▸ Aim of the task: Look for the string "style" in the listing. Copy each line that has it.

###

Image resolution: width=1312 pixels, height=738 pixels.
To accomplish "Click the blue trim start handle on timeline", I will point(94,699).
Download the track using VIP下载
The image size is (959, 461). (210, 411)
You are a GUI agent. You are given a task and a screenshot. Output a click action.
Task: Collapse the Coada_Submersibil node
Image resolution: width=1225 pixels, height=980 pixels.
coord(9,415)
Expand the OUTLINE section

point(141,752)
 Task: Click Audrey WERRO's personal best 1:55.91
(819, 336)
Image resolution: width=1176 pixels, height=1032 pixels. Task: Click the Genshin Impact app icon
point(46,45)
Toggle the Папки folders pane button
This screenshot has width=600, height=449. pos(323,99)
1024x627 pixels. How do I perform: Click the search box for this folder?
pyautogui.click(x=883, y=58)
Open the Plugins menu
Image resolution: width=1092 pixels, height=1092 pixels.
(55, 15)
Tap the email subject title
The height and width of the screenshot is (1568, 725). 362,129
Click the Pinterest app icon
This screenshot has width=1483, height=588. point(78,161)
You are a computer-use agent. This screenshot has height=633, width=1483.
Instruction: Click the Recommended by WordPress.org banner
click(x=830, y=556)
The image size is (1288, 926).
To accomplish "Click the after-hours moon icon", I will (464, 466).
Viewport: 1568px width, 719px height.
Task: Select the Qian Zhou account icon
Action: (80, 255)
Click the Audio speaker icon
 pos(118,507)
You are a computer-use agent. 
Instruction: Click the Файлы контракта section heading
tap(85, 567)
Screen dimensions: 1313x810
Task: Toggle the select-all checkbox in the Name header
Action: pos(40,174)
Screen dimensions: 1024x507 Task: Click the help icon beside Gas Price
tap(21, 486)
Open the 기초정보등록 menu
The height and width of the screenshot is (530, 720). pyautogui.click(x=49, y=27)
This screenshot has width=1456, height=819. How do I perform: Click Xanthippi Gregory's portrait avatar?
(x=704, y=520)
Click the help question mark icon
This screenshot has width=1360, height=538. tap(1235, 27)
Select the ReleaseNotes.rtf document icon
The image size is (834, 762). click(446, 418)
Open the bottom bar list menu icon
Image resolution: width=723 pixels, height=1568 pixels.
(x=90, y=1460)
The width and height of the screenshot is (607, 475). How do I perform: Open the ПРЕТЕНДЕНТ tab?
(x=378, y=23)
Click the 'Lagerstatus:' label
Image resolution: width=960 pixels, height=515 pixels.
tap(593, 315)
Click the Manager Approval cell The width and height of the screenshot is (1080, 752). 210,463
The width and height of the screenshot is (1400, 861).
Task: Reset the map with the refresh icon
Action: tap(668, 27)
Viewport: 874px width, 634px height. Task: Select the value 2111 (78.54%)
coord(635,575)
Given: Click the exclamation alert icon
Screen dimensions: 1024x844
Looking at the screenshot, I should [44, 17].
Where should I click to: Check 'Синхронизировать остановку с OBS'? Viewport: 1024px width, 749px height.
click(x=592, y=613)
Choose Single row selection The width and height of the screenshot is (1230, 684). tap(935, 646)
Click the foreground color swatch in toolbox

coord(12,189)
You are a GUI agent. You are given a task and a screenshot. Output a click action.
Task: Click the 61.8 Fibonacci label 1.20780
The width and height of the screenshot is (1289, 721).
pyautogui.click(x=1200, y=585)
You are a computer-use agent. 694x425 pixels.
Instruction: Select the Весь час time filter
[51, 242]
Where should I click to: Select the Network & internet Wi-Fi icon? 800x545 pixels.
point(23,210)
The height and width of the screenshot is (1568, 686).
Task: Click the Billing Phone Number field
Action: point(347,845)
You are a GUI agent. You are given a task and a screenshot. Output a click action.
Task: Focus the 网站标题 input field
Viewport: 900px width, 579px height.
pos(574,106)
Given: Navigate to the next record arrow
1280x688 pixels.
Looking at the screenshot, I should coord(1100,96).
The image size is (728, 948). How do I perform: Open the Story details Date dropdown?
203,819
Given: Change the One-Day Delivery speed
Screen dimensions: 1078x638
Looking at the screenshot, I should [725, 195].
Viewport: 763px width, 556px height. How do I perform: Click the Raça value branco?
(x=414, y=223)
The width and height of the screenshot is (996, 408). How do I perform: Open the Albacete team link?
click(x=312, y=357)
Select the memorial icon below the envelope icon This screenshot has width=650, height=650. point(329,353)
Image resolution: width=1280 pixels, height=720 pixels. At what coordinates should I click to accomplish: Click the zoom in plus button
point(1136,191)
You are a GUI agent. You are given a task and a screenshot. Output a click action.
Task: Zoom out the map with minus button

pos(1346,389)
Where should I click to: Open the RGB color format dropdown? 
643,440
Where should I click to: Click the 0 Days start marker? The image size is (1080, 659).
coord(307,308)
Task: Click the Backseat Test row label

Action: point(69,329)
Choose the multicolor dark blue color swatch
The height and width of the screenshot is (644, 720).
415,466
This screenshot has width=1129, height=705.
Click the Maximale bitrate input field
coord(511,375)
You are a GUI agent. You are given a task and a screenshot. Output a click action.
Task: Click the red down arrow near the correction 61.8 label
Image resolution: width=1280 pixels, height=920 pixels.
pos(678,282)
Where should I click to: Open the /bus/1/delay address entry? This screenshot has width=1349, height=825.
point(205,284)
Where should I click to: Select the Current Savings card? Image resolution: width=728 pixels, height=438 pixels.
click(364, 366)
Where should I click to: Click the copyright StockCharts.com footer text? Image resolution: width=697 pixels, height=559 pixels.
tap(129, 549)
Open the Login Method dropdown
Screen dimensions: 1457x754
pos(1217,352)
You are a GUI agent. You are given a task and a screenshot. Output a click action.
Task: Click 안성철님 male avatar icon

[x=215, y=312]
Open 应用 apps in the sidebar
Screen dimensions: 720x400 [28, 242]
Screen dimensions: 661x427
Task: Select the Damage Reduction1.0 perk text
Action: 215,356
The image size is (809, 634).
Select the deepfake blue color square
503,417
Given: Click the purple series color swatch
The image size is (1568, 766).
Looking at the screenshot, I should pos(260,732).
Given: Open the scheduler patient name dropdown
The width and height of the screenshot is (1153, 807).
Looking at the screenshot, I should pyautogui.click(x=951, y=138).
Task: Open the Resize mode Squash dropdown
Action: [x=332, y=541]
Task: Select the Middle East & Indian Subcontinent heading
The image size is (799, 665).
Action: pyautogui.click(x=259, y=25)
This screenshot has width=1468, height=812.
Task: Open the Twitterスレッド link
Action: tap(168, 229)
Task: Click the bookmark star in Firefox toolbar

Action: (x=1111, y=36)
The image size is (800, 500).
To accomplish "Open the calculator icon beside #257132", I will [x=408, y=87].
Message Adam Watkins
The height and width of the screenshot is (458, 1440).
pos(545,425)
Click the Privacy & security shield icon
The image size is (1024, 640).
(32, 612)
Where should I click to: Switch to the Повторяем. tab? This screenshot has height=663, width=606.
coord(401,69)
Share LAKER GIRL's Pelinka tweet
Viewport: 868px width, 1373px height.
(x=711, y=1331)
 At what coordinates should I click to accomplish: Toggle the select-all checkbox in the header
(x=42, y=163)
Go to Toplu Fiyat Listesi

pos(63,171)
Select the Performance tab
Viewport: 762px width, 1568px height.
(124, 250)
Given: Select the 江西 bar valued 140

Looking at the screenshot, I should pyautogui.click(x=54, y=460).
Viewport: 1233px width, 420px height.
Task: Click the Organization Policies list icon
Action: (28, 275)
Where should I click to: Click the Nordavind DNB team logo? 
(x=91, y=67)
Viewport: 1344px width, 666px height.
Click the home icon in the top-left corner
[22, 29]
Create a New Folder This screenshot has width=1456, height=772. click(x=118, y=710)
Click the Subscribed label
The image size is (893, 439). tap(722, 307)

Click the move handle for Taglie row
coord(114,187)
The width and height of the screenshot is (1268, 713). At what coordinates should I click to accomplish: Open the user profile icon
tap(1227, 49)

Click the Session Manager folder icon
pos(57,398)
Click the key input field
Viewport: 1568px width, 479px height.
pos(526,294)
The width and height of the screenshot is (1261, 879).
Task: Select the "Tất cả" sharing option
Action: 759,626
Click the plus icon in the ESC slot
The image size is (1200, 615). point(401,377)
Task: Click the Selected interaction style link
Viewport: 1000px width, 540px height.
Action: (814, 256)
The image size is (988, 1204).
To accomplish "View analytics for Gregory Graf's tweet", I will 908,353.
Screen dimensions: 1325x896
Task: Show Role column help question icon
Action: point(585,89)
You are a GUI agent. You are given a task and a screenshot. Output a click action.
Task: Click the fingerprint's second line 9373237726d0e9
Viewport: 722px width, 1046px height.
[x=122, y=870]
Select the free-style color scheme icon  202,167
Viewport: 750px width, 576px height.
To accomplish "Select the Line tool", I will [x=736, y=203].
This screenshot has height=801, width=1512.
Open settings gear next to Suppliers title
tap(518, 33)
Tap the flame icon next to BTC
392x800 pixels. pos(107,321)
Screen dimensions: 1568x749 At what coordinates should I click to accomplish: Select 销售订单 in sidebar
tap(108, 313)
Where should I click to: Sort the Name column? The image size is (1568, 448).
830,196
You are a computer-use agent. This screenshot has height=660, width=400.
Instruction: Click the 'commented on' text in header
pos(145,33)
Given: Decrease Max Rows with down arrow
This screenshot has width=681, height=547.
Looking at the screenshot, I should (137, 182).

###

▸ Exercise solution:
Task: Click the Selected interaction style link
Select the free-style color scheme icon  202,167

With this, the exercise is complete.